Enhancing 3D Lane Detection and Topology Reasoning with 2D Lane Priors
This addresses the problem of accurate lane and traffic element understanding for autonomous vehicles, representing an incremental improvement over existing methods.
The paper tackled 3D lane detection and topology reasoning for autonomous driving by leveraging 2D lane priors to initialize 3D queries and incorporate features, achieving 44.5% OLS on OpenLane-V2 and 62.6% F-Score on OpenLane.

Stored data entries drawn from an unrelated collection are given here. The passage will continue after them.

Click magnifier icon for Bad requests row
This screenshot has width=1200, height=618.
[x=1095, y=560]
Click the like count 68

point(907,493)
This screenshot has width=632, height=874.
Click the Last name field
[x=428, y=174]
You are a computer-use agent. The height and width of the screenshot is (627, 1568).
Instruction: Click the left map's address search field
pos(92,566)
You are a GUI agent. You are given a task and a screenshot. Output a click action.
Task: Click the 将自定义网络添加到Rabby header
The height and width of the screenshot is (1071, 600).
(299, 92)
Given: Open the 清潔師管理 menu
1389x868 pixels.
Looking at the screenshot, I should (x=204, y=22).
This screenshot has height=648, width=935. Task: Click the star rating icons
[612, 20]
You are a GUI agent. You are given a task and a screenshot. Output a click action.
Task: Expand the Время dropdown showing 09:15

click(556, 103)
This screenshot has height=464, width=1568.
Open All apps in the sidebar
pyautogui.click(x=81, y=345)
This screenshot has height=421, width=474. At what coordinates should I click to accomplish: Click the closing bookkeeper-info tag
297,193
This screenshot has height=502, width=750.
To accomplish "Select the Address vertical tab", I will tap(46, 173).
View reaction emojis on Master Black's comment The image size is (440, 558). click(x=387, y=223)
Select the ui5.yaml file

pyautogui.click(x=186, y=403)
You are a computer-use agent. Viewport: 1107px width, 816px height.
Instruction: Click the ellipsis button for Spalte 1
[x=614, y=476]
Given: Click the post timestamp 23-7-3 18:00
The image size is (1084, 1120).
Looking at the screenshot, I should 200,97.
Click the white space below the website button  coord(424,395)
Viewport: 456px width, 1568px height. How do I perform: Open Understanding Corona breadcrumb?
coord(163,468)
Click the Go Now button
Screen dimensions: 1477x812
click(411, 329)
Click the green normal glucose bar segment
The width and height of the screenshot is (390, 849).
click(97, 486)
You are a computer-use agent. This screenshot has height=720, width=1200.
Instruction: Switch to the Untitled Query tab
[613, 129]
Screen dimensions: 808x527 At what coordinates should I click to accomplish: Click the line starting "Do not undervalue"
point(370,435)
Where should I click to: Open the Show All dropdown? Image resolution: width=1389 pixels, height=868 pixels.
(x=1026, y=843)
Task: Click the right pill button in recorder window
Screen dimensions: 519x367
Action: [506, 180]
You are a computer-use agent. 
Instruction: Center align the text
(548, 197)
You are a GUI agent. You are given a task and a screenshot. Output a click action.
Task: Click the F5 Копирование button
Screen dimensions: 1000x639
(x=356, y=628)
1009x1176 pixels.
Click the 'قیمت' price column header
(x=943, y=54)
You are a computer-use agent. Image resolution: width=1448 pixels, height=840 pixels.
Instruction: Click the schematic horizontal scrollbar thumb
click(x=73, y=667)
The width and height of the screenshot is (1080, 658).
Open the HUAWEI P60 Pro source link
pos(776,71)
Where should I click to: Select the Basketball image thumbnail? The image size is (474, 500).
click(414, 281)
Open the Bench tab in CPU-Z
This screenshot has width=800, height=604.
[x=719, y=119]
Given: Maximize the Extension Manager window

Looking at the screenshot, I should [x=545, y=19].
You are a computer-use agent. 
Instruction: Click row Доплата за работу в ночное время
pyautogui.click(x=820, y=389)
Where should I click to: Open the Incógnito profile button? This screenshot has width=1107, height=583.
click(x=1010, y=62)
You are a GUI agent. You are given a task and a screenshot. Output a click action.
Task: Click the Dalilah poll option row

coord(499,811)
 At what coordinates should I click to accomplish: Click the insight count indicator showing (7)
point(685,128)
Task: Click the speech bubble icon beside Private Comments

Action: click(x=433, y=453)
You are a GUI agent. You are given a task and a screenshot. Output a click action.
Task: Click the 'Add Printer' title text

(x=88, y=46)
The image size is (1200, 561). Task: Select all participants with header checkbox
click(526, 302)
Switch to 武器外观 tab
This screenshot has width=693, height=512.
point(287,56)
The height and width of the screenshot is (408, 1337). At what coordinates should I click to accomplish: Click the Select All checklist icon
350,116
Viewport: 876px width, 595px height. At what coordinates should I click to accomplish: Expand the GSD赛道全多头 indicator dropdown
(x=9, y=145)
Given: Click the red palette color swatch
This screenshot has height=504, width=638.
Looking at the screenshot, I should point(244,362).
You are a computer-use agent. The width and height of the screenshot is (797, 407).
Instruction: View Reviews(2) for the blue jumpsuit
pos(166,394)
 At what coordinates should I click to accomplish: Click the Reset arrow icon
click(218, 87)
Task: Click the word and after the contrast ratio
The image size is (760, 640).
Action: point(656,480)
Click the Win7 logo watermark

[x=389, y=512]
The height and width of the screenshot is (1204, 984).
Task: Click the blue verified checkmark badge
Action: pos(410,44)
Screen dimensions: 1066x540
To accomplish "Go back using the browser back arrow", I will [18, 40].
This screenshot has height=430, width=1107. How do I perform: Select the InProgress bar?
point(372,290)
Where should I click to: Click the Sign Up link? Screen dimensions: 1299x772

3D lane detection and topology reasoning are essential tasks in autonomous driving scenarios, requiring not only detecting the accurate 3D coordinates on lane lines, but also reasoning the relationship between lanes and traffic elements. Current vision-based methods, whether explicitly constructing BEV features or not, all establish the lane anchors/queries in 3D space while ignoring the 2D lane priors. In this study, we propose Topo2D, a novel framework based on Transformer, leveraging 2D lane instances to initialize 3D queries and 3D positional embeddings. Furthermore, we explicitly incorporate 2D lane features into the recognition of topology relationships among lane centerlines and between lane centerlines and traffic elements. Topo2D achieves 44.5% OLS on multi-view topology reasoning benchmark OpenLane-V2 and 62.6% F-Socre on single-view 3D lane detection benchmark OpenLane, exceeding the performance of existing state-of-the-art methods.